**DIRECTIONS:**
Leave the pictures out, and repeat exactly every line from the one with "Task: Click the first blank device row" through the end of the data below.

• • • • • • •

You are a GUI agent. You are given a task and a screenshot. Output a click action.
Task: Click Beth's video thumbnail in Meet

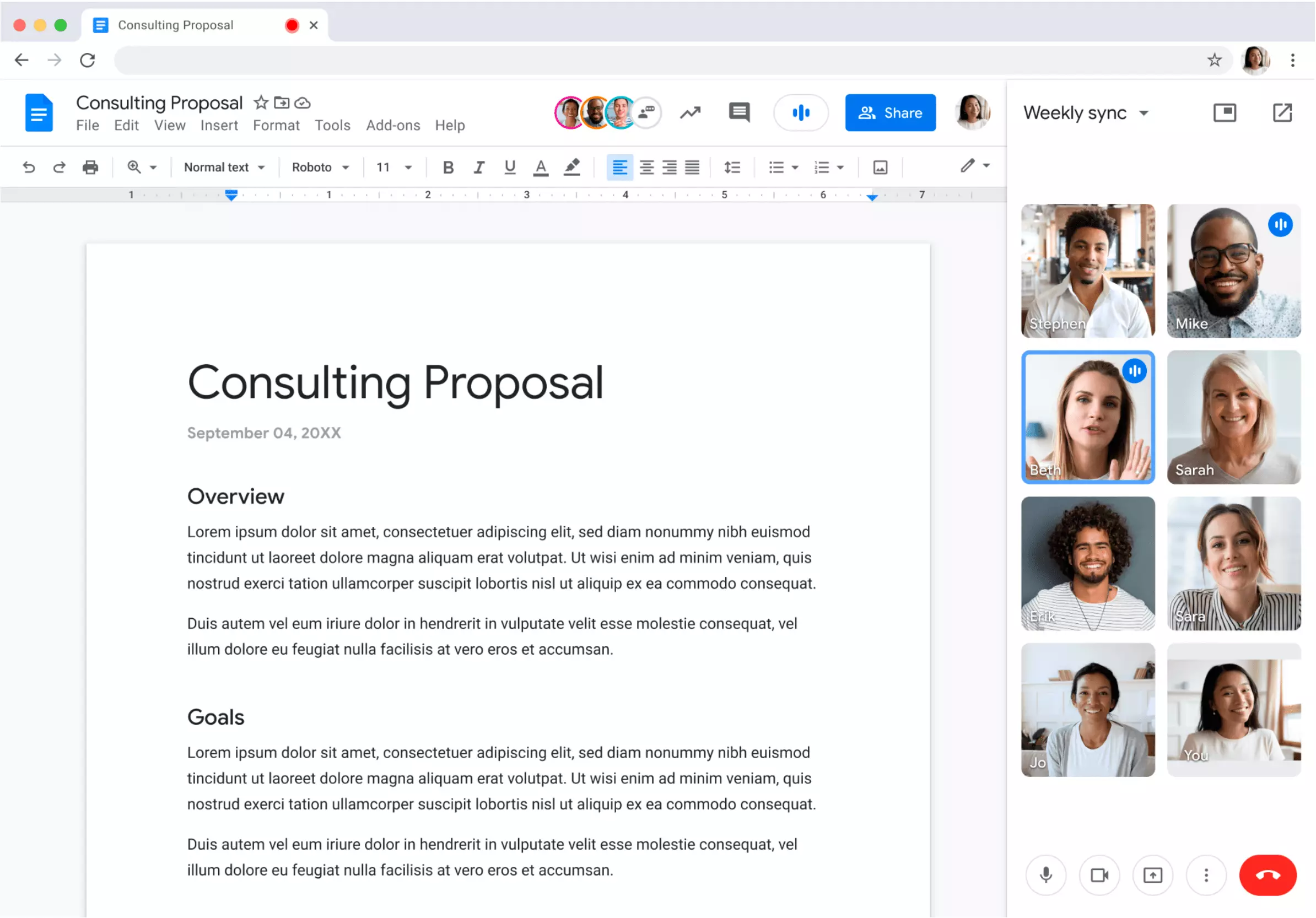pos(1087,416)
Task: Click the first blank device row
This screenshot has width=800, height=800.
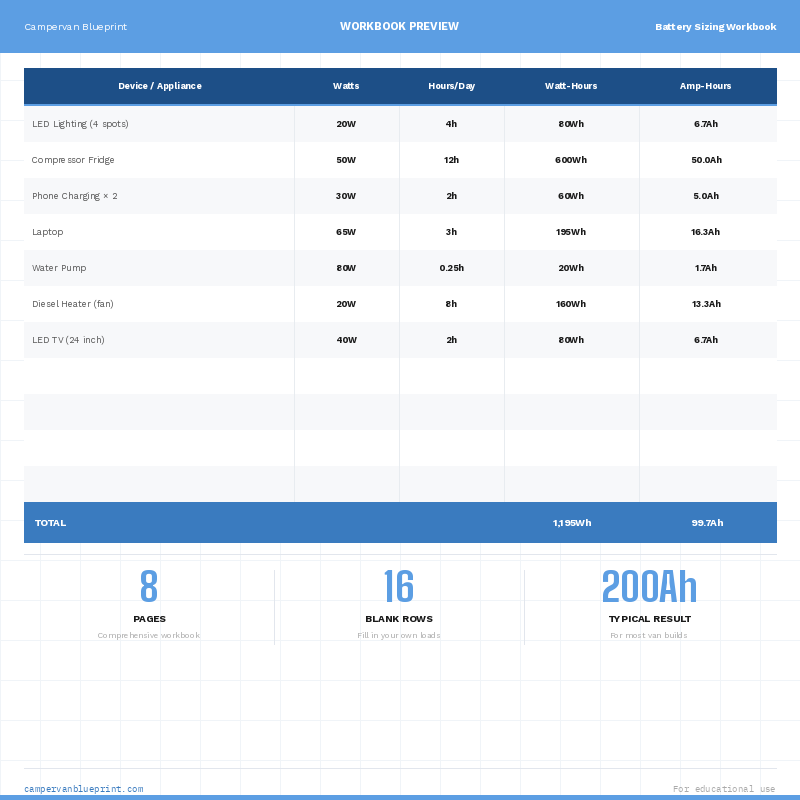Action: (x=160, y=376)
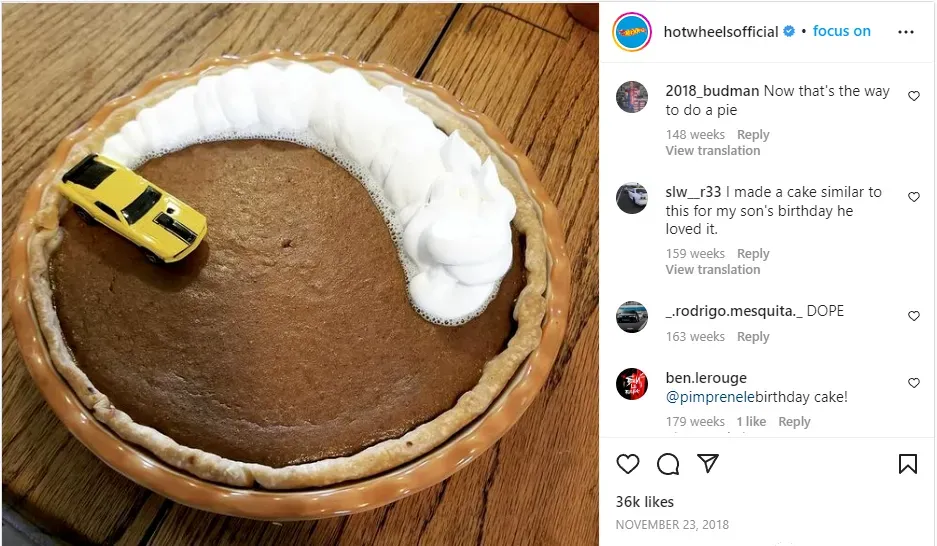
Task: Open the comment bubble icon
Action: (x=667, y=464)
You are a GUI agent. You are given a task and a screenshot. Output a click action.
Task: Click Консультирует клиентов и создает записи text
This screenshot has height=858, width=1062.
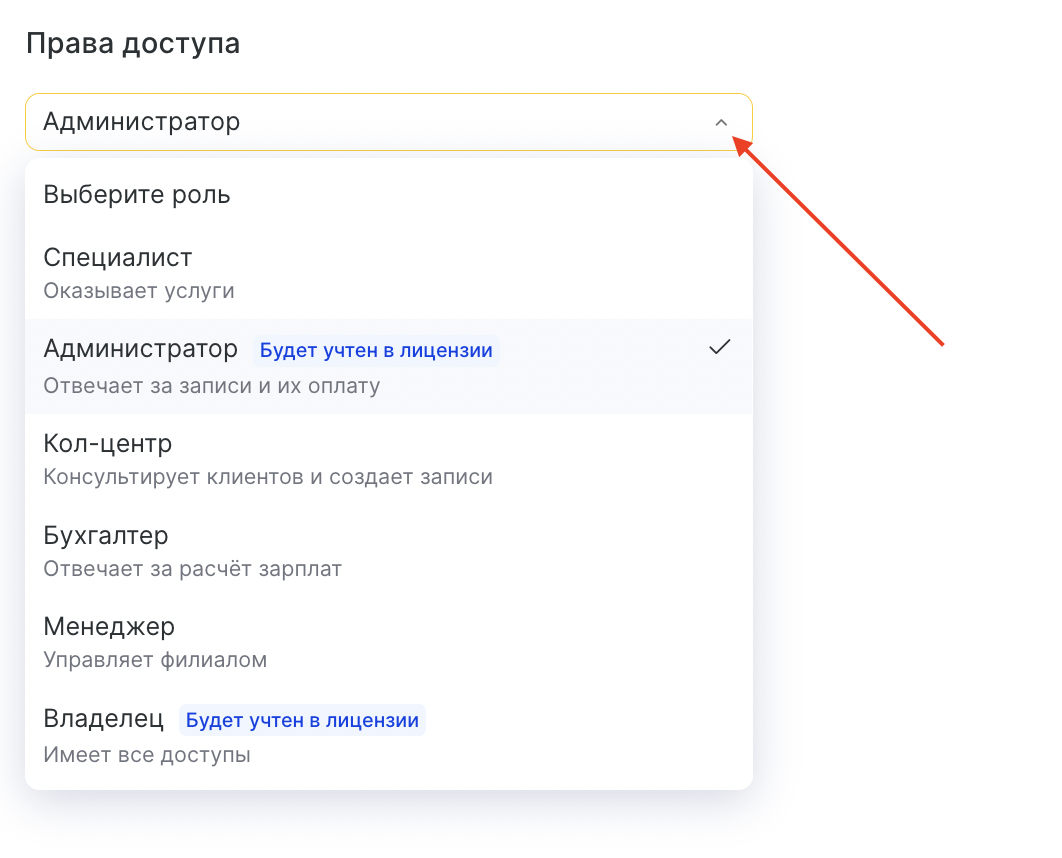268,477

• • • • • • •

**ANSWER SPACE:**
Task: Click the first blank device row
This screenshot has width=800, height=800.
Action: (x=160, y=376)
Task: Open the comment bubble icon
Action: (x=667, y=464)
You are a GUI agent. You are given a task and a screenshot. Output a click action.
Task: Click Консультирует клиентов и создает записи text
This screenshot has height=858, width=1062.
268,477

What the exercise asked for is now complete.